Doların Türk Lirası karşısında yükselişi bir türlü durdurulamıyor. Buna bağlı olarak başta petrol ürünleri olmak üzere iğneden ipliğe her şeye zam geliyor. Enflasyon çift haneli rakamlardan tek haneli rakamlara inmiyor. Kapımıza gelen elektrik faturalarında, faturalara eklenen ilave vergilerle faturanın boyu 30 santimi buldu. IMF ye borcumuz kalmadı söylemleriyle, devletin ve özel sektörün dış borcu gizlenmek isteniyor. Dışa borçlanmalar devlet güvencesiyle yapılmaktadır. Kısacası dışarıya olan borç devletin borcu demektir. Ziraat bankasının bile 22 ülkeden 1.44 milyar dolar borçlanmış olması borç yükümüzün tehlikeli boyutlara vardığını gözler önüne sermektedir. Belediyelerin bile açıkladığı borç tabloları çok ürkütücü boyutlarda. 30-40 yılda ancak bu borçların ödenebileceğini söylüyorlar. Türk Hava Kurumu borçları yüzünden halk tarafından bağışlanmış olan gayrimenkullerini satıyor. Dışa olan borçlardan hepimizin mesul olduğunu ve olacağımızı, bu borçların çocuklarımıza, torunlarımıza kadar yansıyacağını hepimiz biliriz. Doğacak çocuklarımızın bile borçlu olarak dünyaya geleceğini, ve de BU BORÇ BATAĞI TEHLİKESİNİN FARKINDA MISINIZ?
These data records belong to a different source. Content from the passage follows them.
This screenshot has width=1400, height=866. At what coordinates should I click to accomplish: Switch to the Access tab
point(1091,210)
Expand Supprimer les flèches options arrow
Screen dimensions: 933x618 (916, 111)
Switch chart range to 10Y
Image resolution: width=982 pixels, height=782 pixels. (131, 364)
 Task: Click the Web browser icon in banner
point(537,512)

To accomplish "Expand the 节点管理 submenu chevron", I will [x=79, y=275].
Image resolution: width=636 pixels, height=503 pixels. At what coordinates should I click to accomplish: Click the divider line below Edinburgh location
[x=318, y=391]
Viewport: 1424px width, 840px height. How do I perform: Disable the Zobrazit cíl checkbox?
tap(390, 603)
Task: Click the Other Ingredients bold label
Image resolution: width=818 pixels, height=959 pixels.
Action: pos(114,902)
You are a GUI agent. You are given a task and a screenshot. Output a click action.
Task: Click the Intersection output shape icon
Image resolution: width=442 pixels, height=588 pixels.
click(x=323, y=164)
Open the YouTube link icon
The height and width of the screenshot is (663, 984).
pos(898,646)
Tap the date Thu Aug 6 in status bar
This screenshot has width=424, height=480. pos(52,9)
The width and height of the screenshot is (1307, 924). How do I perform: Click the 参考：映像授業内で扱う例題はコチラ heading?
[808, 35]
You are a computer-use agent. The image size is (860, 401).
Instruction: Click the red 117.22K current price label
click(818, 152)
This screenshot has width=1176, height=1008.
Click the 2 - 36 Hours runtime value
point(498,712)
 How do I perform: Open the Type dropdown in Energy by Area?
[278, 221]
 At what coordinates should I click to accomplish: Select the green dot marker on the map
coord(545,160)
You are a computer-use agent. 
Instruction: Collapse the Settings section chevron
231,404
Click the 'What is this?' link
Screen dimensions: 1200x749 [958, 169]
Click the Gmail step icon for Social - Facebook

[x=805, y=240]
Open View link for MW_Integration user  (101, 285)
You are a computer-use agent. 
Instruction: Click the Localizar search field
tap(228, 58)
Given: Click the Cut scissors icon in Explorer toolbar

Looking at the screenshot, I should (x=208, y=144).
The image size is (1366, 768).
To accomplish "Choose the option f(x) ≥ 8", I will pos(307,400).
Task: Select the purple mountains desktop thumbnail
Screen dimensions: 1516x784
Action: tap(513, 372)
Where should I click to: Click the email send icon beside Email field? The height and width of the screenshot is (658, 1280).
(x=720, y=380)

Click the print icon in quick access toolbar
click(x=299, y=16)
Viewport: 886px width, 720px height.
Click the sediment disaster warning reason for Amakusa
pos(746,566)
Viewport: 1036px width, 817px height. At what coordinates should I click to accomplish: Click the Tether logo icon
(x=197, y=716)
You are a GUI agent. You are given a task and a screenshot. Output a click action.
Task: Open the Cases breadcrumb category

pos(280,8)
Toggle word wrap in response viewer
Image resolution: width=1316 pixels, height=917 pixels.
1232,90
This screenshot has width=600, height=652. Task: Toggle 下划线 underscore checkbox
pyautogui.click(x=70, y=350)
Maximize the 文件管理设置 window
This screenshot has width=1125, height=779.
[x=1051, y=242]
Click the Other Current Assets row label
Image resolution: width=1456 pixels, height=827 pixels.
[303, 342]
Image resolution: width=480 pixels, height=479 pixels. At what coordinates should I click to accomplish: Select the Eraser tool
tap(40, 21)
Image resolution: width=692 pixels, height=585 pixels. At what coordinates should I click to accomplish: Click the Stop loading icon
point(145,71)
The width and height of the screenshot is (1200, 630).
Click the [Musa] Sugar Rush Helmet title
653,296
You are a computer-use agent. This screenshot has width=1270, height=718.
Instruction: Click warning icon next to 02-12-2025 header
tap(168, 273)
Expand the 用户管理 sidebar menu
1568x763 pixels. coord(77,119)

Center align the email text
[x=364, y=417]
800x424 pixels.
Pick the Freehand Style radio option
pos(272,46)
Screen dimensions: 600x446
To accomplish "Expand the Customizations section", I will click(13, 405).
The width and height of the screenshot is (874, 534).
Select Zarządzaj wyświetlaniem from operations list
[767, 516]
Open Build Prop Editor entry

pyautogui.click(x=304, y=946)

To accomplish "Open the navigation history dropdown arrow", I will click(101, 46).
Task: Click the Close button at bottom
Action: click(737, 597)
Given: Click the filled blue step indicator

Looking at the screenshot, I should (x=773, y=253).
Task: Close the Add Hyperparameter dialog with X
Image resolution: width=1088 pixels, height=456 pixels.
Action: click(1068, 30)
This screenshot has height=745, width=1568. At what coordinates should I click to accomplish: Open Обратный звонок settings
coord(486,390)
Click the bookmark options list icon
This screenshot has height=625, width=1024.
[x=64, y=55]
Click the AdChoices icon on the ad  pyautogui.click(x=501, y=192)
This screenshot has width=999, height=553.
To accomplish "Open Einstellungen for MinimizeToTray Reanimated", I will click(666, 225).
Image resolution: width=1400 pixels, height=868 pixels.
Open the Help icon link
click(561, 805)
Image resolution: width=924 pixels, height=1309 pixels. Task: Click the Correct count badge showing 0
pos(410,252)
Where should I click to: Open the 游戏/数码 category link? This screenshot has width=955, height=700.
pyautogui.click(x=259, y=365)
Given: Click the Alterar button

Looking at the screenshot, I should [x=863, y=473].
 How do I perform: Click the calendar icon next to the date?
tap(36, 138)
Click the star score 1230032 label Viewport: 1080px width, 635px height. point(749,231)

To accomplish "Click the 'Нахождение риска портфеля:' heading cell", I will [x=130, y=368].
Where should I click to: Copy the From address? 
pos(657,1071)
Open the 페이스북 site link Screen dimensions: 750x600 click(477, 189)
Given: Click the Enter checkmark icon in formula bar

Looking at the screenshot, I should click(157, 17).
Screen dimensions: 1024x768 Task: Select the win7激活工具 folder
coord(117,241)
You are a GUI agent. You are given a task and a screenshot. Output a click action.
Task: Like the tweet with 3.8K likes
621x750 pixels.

Hukuka güven azaldı. Anayasa Yüksek Mahkemesinin kararlarının yok sayılması ve bu kararlara uyulmaması veya uyulmadaki gecikmeler adalette ki umutları tüketiyor. Çocuklara yönelik cinsel istismar cezalarının uygulanmasında yaş kriterinin getirilmesi ne kadar yanlış. 12 yaş altı çocuklar ve 12 yaş üstü çocuklar diye sınıflandırılıp ceza oranlarının buna göre düşürülecek olması, 12 yaş üstü çocukların istismardan korunamayacağı anlamına gelir. Bu da ileride çocuk gelinleri daha çok göreceğiz demektir. Son çıkarılan ittifak yasalarıyla birlikte, seçim yasaları da seçim güvenliğini tehlikeye sokacağı, şaibeli seçimler şüphesini beraberinde getiriyor. Tek adam rejimine doğru gidilen bu yolda, seçimlerde, görünenlerin dışında, daha gizli ve kirli ittifakların yapılacağının önü açılmış oldu. Demokrasiyi de özgürlüklerini de kaybedeceksin. Bütün bu TEHLİKELERİN FARKINDA MISINIZ?

Hain Fetö´nün darbeye kalkıştığı 15 temmuz 2016 gecesinde TSK leri ve Emniyet Genel Müdürlüğü envanterine kayıtlı yüz binin üzerinde silah kayboldu. Kaybolan silahlar daha bulunamadı. Bulunamayan bu silahların kimlerin elinde olduğu da meçhul. İleride bu silahlarla işlenecek cinayetlerin doğuracağı TEHLİKELERİN DE FARKINDA MISINIZ?